The synthesis of storage polysaccharides (glycogen and starch, in bacteria and plants, respectively) utilizes ADP-Glc as the glucosyl donor. Moreover, ADP-Glc synthesis, catalyzed by ADP-Glc pyrophosphorylase (AGPase, EC 2.7.7.27), is the main regulatory step in the accumulation of these reserve compounds. AGPase activity was shown to be allosterically regulated by 3-phosphoglycerate (activator) and inorganic phosphate (inhibitor) in both cyanobacteria and higher plants (Ballicora et al. 2003). In contrast to plants, cyanobacteria are capable of utilizing not only UDP-Glc but also ADP-Glc as substrates for Suc synthesis by the sequential action of Suc-phosphate synthase (SPS, EC 2.4.1.14) and Suc phosphate-phosphatase (EC 3.1.3.24) (Porchia and Salerno 1996; Curatti et al. 1998; Cumino et al. 2002). In addition, as was demonstrated in the mutant strain of Synechocystis sp. PCC 6803 lacking AGPase (Miao et al. 2003), the carbon flow may shift toward UDP-Glc formation allowing the biosynthesis of Suc. In cyanobacteria and plants, storage polysaccharide accumulation responds to light/dark cycles at the level of allosteric regulation of AGPase by the 3-PGA/Pi ratio (Ballicora et al. 2003). In Anabaena variabilis, glycogen accumulation is also enhanced by sugar feeding to the cell culture medium (Wolk and Shaffer 1976; Ernst and Böger 1985; Lang et al. 1987; Jensen 1990; Fernández-Valiente et al. 1992; Reddy et al. 1996). This cyanobacterium can be cultivated under heterotrophic conditions in the dark, in contrast to the related strains Anabaena sp. PCC 7119 and PCC 7120 where Suc metabolism has been more extensively characterized.
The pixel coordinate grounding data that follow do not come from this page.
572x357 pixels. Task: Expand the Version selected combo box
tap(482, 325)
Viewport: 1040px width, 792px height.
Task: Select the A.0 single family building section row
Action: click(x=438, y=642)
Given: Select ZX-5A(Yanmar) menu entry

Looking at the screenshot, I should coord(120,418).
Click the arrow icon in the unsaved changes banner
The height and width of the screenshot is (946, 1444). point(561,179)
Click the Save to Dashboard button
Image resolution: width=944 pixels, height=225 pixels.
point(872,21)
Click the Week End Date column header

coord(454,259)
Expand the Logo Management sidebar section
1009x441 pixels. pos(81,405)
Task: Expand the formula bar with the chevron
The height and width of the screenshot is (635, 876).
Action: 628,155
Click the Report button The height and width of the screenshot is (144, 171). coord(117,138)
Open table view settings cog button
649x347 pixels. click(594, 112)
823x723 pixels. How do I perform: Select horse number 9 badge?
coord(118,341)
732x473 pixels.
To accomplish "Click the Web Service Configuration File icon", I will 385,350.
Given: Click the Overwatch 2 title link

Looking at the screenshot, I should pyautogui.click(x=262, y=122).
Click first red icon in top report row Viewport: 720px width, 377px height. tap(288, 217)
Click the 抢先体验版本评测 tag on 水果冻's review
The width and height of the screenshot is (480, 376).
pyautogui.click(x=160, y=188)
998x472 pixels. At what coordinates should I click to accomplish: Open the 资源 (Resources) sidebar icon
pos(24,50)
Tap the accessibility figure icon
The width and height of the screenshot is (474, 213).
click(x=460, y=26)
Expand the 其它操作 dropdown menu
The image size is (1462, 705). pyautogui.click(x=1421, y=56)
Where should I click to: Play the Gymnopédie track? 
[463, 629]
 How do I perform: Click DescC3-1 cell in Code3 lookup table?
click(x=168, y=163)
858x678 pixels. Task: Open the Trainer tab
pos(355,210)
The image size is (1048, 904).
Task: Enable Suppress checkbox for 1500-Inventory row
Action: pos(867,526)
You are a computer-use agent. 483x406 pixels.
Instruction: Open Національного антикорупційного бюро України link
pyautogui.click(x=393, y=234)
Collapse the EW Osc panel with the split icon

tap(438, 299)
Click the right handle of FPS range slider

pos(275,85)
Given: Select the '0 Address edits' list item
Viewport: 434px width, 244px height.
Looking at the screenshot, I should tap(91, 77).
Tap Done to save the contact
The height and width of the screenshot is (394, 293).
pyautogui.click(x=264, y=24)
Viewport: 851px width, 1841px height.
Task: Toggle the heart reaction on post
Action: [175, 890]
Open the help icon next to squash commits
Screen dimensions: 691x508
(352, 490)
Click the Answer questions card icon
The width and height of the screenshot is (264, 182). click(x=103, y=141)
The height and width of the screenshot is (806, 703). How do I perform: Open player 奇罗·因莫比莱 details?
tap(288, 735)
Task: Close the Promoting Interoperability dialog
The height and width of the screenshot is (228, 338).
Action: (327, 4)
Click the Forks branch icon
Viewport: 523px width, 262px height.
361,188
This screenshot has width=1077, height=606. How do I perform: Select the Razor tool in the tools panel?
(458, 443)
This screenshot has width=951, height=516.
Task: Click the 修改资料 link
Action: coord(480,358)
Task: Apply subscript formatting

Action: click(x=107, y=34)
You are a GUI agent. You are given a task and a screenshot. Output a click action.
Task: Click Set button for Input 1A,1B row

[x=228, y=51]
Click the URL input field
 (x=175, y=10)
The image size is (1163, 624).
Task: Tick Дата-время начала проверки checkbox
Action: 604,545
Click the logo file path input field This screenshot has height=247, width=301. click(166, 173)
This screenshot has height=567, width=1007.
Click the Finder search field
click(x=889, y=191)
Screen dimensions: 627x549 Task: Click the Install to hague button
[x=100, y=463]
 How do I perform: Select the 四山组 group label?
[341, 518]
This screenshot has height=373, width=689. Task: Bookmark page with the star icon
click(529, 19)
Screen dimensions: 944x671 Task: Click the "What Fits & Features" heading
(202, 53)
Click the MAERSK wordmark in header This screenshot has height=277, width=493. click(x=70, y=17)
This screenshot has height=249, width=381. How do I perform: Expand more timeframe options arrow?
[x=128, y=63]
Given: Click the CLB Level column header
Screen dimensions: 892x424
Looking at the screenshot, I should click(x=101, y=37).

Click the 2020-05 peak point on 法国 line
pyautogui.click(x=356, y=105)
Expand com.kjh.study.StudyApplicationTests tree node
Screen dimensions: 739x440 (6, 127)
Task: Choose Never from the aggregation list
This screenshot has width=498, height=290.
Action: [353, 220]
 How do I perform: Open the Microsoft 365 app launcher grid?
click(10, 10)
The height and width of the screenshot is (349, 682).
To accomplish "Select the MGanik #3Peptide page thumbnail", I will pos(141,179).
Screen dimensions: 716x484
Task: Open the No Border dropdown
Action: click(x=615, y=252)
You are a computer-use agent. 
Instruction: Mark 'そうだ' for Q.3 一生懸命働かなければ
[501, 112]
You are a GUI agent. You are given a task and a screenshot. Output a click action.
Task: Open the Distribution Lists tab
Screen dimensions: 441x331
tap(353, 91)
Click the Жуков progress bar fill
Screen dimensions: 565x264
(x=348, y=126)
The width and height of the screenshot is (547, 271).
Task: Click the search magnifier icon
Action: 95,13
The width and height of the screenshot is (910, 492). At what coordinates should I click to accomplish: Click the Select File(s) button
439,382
In the present work, we show that regulation of the expression of susA in Anabaena either by environmental or nutritional inputs or when altered by mutagenesis, is related to polysaccharide levels. These findings support a role of SuS in the cycling of sugar-nucleotides and in the regulation of the flux of carbon between Suc and polysaccharides.

Materials and methods

Cyanobacterial strains and growth

Anabaenavariabilis strain ATCC 29413, Anabaena (Nostoc) sp. PCC 7119 and 7120, and derivative mutant strains SusA, formerly named LC30 with an insertion inactivation of susA, and SusA+, a constitutively overexpressing susA mutant, were cultured in the presence of different nitrogen sources as previously described (Curatti et al. 2002). Fru was added to the growth medium at a final concentration of 5 mM. Escherichia coli DH5α and BL21(DE3):pLysS (Novagen) strains were grown in Luria–Bertani medium supplemented with 50 μg ml−1 carbenicillin (Sambrook and Russell 2001).

Cell fractionation

Membrane and periplasm proteins were purified from 2 l of cyanobacterial cultures at logarithmic phase of growth (Norling et al. 1998; Zhu et al. 1999). Malate dehydrogenase activity, used as a cytoplasmic marker, was assayed in the direction of oxalacelate reduction (Reng et al. 1993). Quantification of proteins was done by Bradford’s dye-binding assay (Bradford 1976).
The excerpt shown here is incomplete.